§ The records:

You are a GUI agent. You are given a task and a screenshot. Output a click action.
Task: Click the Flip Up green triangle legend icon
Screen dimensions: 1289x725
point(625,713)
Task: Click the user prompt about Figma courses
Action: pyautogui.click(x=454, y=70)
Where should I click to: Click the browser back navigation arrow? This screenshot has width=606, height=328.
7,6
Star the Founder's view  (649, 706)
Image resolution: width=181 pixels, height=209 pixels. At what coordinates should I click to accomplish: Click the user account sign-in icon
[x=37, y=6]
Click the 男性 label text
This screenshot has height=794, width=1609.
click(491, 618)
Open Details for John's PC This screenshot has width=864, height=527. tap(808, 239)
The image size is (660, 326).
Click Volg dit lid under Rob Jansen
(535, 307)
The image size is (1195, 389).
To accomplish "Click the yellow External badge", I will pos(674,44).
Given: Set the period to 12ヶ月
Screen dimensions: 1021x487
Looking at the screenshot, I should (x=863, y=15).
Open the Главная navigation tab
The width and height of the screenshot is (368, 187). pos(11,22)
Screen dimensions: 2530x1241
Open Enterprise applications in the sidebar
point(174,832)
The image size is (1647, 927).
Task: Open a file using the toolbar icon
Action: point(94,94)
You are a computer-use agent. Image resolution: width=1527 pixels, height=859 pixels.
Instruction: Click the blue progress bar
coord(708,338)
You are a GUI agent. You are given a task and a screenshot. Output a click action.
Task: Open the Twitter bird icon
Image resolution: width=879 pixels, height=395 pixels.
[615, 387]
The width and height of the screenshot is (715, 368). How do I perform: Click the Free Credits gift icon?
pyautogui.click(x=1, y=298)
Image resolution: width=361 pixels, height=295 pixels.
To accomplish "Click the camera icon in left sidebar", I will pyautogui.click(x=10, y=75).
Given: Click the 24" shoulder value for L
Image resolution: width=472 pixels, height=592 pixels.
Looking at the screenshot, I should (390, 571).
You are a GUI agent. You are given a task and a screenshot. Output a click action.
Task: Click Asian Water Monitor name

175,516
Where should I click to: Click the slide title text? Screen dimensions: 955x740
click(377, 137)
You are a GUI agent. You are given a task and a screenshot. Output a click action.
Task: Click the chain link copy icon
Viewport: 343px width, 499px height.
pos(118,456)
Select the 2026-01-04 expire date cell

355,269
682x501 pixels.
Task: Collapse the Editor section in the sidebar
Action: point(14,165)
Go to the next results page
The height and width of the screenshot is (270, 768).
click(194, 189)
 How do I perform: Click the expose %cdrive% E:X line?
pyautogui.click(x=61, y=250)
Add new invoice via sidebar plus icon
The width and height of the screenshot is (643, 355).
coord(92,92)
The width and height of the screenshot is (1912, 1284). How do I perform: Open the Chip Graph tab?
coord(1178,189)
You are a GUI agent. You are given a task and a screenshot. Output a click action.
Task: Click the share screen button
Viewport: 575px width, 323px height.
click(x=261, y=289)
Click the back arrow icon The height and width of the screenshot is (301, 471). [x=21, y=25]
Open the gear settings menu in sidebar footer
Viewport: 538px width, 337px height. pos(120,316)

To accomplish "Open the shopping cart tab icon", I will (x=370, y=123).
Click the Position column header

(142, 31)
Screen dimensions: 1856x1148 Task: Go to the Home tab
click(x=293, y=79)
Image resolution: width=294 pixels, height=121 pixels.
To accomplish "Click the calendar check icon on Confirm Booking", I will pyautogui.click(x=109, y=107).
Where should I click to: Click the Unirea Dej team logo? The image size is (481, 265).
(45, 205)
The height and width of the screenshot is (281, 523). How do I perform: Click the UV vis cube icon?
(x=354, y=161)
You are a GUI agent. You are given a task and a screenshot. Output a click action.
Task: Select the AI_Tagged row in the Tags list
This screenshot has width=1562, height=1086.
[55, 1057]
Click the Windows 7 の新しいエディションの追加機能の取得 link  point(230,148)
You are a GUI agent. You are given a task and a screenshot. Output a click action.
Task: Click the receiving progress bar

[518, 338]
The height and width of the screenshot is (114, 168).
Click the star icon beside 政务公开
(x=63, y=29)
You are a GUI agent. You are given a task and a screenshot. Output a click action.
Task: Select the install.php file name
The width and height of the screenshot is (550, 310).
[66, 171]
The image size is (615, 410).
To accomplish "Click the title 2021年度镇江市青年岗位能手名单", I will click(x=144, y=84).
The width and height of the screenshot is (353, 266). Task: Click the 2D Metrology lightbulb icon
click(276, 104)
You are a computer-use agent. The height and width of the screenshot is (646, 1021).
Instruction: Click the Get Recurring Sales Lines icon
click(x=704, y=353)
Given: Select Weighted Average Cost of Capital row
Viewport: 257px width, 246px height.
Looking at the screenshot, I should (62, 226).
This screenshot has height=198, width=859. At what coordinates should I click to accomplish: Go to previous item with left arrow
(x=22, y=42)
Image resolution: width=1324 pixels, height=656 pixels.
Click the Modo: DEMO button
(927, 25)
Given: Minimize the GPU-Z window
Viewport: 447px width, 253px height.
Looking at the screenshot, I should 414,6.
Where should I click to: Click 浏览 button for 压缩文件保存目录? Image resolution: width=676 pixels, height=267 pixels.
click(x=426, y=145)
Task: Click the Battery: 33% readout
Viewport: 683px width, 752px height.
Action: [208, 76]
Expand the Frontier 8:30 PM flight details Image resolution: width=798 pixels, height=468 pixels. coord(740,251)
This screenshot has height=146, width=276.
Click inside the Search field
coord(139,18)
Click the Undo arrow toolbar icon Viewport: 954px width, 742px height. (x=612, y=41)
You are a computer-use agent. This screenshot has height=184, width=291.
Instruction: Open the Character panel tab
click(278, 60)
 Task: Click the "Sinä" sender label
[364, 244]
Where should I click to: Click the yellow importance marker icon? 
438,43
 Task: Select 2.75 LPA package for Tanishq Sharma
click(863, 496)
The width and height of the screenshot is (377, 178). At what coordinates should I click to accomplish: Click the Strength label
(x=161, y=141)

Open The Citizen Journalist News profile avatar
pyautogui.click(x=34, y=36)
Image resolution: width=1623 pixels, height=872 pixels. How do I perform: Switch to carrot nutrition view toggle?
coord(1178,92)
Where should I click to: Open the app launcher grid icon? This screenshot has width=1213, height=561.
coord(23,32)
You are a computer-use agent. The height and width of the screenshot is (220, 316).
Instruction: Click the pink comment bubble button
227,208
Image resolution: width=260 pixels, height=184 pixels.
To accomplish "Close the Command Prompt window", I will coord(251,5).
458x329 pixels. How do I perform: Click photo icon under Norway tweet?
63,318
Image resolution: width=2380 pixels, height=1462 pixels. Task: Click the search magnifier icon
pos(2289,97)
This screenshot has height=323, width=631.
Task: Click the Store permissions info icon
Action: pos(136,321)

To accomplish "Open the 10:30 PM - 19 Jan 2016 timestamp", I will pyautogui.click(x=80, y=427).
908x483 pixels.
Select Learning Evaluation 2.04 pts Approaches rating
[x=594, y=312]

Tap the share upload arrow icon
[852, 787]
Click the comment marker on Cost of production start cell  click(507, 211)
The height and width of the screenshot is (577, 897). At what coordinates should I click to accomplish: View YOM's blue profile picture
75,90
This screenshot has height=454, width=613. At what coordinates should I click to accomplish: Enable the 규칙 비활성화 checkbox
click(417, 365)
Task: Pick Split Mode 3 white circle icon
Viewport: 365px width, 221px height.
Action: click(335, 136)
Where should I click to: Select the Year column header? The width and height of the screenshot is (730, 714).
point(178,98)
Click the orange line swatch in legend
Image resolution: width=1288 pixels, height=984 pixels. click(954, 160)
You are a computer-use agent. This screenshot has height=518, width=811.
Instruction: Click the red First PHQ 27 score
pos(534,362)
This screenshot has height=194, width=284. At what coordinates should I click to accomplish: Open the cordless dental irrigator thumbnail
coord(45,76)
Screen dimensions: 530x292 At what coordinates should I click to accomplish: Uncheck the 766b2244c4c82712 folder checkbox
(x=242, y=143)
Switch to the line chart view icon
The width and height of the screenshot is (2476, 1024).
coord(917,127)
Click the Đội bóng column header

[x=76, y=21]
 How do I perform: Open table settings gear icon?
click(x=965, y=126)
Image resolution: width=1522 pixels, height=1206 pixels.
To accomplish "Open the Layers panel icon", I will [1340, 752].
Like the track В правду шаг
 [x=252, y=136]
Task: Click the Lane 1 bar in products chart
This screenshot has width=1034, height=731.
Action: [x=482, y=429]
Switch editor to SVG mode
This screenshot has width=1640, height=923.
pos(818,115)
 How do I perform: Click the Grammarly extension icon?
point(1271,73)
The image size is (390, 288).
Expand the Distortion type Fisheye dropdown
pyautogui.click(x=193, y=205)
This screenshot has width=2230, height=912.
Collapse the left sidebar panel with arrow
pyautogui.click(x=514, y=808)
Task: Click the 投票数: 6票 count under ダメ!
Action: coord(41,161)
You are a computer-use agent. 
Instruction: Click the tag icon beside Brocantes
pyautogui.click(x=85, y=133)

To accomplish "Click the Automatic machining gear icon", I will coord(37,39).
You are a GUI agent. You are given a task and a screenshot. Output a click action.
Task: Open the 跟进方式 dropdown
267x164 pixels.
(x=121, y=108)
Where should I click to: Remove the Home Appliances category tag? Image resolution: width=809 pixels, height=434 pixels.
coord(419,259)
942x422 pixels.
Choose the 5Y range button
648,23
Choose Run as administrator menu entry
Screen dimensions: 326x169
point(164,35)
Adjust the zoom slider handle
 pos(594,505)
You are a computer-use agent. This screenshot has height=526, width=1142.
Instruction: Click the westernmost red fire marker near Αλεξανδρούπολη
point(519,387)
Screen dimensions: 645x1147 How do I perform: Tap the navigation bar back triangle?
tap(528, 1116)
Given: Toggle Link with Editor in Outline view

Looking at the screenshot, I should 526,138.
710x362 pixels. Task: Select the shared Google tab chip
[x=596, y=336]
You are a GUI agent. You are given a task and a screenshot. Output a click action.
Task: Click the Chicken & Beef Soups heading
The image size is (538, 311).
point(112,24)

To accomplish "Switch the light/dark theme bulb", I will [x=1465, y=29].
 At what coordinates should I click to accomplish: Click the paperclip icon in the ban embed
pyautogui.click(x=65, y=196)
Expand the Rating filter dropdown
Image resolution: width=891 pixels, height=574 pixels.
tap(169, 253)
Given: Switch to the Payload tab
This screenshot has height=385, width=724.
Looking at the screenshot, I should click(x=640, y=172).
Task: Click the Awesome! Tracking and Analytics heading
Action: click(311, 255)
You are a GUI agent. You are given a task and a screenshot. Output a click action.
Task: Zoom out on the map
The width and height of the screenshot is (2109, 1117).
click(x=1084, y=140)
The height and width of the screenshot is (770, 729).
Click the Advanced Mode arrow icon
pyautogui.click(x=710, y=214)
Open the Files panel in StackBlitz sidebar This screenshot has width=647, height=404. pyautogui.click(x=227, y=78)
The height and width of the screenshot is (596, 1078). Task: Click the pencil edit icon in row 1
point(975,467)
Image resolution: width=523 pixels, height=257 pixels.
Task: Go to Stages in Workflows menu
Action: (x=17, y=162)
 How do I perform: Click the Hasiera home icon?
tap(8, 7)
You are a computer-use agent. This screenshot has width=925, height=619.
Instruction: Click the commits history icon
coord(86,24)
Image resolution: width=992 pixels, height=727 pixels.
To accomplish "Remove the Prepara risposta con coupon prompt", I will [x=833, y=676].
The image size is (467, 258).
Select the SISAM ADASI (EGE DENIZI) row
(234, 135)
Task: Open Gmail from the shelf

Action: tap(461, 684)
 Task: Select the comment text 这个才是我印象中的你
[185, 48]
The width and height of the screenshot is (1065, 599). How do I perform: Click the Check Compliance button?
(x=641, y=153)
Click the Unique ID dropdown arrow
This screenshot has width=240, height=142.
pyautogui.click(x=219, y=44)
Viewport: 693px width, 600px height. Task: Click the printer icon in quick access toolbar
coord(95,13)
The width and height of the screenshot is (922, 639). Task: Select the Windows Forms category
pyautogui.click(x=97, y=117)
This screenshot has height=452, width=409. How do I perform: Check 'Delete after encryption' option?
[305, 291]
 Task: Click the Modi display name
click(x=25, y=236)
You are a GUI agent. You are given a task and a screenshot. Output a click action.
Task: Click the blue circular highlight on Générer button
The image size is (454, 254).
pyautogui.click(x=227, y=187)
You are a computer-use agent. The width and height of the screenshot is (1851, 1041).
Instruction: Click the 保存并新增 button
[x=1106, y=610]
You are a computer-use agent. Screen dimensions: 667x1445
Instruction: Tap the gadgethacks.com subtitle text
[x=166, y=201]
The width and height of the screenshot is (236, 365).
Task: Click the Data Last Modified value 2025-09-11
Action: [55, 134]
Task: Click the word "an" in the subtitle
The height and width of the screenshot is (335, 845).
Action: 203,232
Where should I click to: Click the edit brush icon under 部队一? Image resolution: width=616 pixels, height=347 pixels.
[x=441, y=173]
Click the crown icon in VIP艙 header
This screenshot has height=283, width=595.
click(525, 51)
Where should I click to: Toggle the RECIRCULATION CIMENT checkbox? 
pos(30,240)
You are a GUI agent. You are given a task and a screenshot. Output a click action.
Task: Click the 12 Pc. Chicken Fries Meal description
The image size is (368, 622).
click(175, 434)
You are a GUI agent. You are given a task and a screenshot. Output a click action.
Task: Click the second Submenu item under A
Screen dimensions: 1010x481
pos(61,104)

§ The exercise: Copy the rows without any changes, from the first line of the rows up to and including the line containing "Action: point(94,94)".

§ Task response:
You are a GUI agent. You are given a task and a screenshot. Output a click action.
Task: Click the Flip Up green triangle legend icon
Screen dimensions: 1289x725
point(625,713)
Task: Click the user prompt about Figma courses
Action: pyautogui.click(x=454, y=70)
Where should I click to: Click the browser back navigation arrow? This screenshot has width=606, height=328.
7,6
Star the Founder's view  (649, 706)
Image resolution: width=181 pixels, height=209 pixels. At what coordinates should I click to accomplish: Click the user account sign-in icon
[x=37, y=6]
Click the 男性 label text
This screenshot has height=794, width=1609.
click(491, 618)
Open Details for John's PC This screenshot has width=864, height=527. tap(808, 239)
The image size is (660, 326).
Click Volg dit lid under Rob Jansen
(535, 307)
The image size is (1195, 389).
To accomplish "Click the yellow External badge", I will pos(674,44).
Given: Set the period to 12ヶ月
Screen dimensions: 1021x487
Looking at the screenshot, I should (x=863, y=15).
Open the Главная navigation tab
The width and height of the screenshot is (368, 187). pos(11,22)
Screen dimensions: 2530x1241
Open Enterprise applications in the sidebar
point(174,832)
The image size is (1647, 927).
Task: Open a file using the toolbar icon
Action: point(94,94)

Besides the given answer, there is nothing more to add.